Environmental, consumer groups announce groundbreaking greenwashing lawsuit against DC gas company

Media Contacts
Matt Casale

Former Director, Environment Campaigns, U.S. PIRG Education Fund

Taran Volckhausen

Former Communications Associate, The Public Interest Network

Johanna Neumann

Senior Director, Campaign for 100% Renewable Energy, Environment America Research & Policy Center

Lawsuit claims utility company Washington Gas misleads customers about environmental impacts of methane gas

WASHINGTON – U.S. PIRG Education Fund, Environment America Research & Policy Center and ClientEarth announced a lawsuit against Washington Gas in District of Columbia Superior Court on Thursday over misleading customers on the environmental impacts of natural gas. As a first-of-its-kind suit in the United States, the groups claim Washington Gas, which delivers gas to more than one million residential, commercial and industrial customers, has violated Washington, D.C.’s consumer protection laws. 

“Washington Gas is greenwashing methane gas in its materials,” said Matt Casale, director of U.S. PIRG Education Fund’s Environment Campaigns. “The truth is that methane is a super potent greenhouse gas that pollutes our air and worsens the climate crisis. D.C. residents, like most Americans, are increasingly concerned about climate change. They have a right to the facts about the environmental and health impacts of the products and services they use – including where they get their energy.” 

The groups are taking legal action to require Washington Gas to stop using misleading language and images that promote natural gas’ environmental benefits in their customer-facing materials. Washington Gas consistently refers to methane gas in customer-facing materials as “clean” and sustainable, and even includes on its bills a colorful picture of flowers, with text describing natural gas as a “smart choice for the environment” compared to electrification.

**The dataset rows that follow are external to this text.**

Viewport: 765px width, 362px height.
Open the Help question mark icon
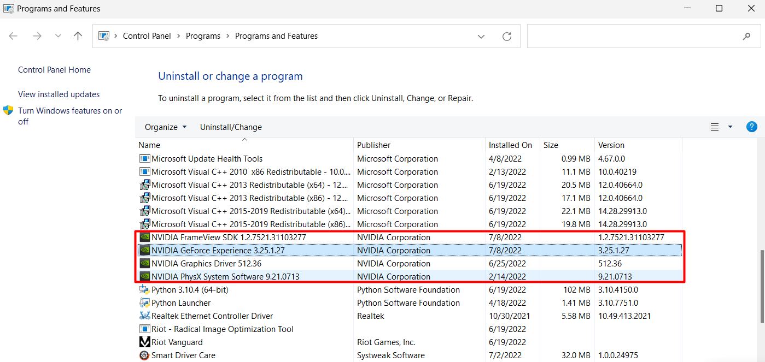point(751,127)
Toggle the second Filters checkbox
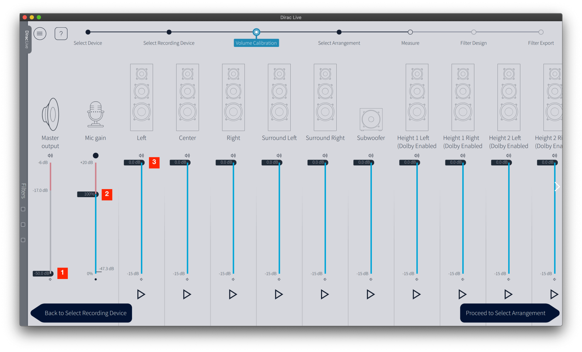Image resolution: width=582 pixels, height=352 pixels. click(x=23, y=225)
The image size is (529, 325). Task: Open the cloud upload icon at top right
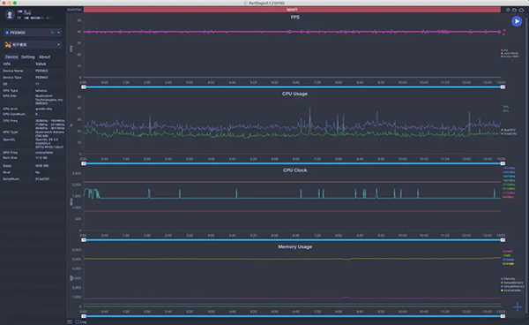point(521,10)
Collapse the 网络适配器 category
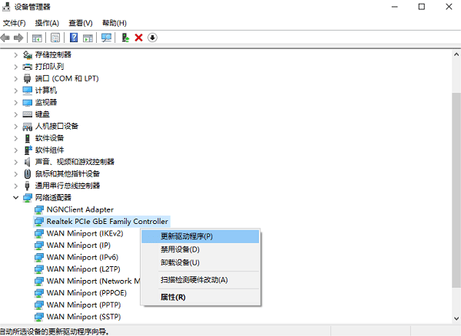Image resolution: width=461 pixels, height=336 pixels. coord(17,197)
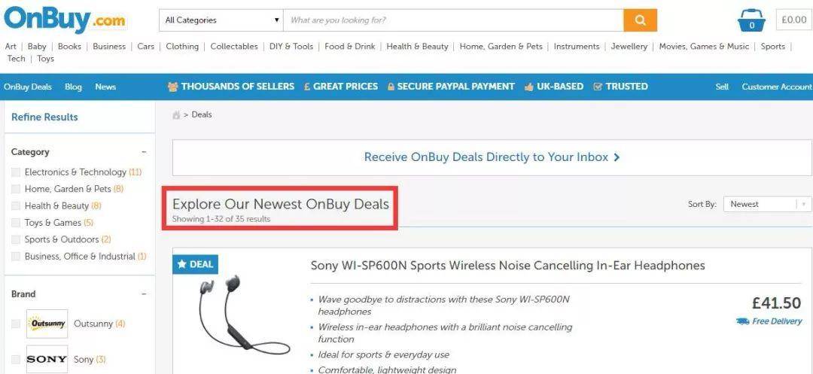Screen dimensions: 813x374
Task: Click the DEAL star badge
Action: [196, 264]
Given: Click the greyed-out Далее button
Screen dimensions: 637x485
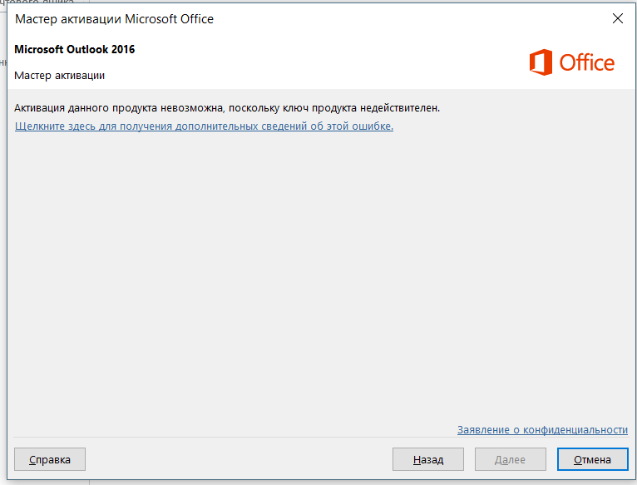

“Companies are legally obliged to be honest with the public, including about how their businesses may impact the environment and safety of consumers,” said ClientEarth lawyer Tyler Highful. “We believe Washington Gas is violating U.S. consumer protection law by greenwashing the environmental impact of its highly polluting fossil fuels – its customers, and the public, are owed the truth. We cannot underestimate the real world impact energy company greenwashing has on the pace of change.”

Methane, the main ingredient in natural gas, is a relatively short-lived but super-potent greenhouse gas with 80 times the climate-warming harm of carbon dioxide over its first 20 years in the atmosphere. It commonly escapes when extracting and transporting natural gas – making it a significant contributor to climate change before it is even burned. Then, when it is burned, the combustion of natural gas releases carbon dioxide into the atmosphere.

Methane is responsible for nearly half of global warming to date, and in D.C., despite the company’s claims, methane gas represents 23% of the District’s greenhouse gas emissions.

Washington Gas’ claims are also out of step with D.C.’s climate policies. In July, the D.C. council passed legislation that requires all new buildings and substantial renovations to be net-zero starting in 2026. To achieve the goal, the bill bans most use of methane gas in new buildings. At the same time, the council passed legislation committing to make the entire city carbon neutral by 2045.

“The sooner America gets off gas, the better,” said Johanna Neumann, senior director of Environment America Research & Policy Center’s Campaign for 100% Renewable Energy. “Today’s lawsuit signals that utility marketing campaigns that try to sell ‘clean’ fossil fuels are officially off limits.”

Washington Gas is not alone in greenwashing the environmental impacts of methane gas. In a survey of utility marketing practices, U.S. PIRG Education Fund, Environment America Research & Policy Center found examples of similar practices by utilities in California, Colorado, Illinois, Maryland, Massachusetts, New Jersey, Oregon, Pennsylvania and Texas.

With extreme heat and drought affecting much of the country, the impacts of climate change are already  visible this summer.  According to data from NASA, the National Oceanic and Atmospheric Administration and Berkeley Earth, 2021 was the seventh in a row in which global temperatures were more than 1 degree Celsius above the pre-industrial average.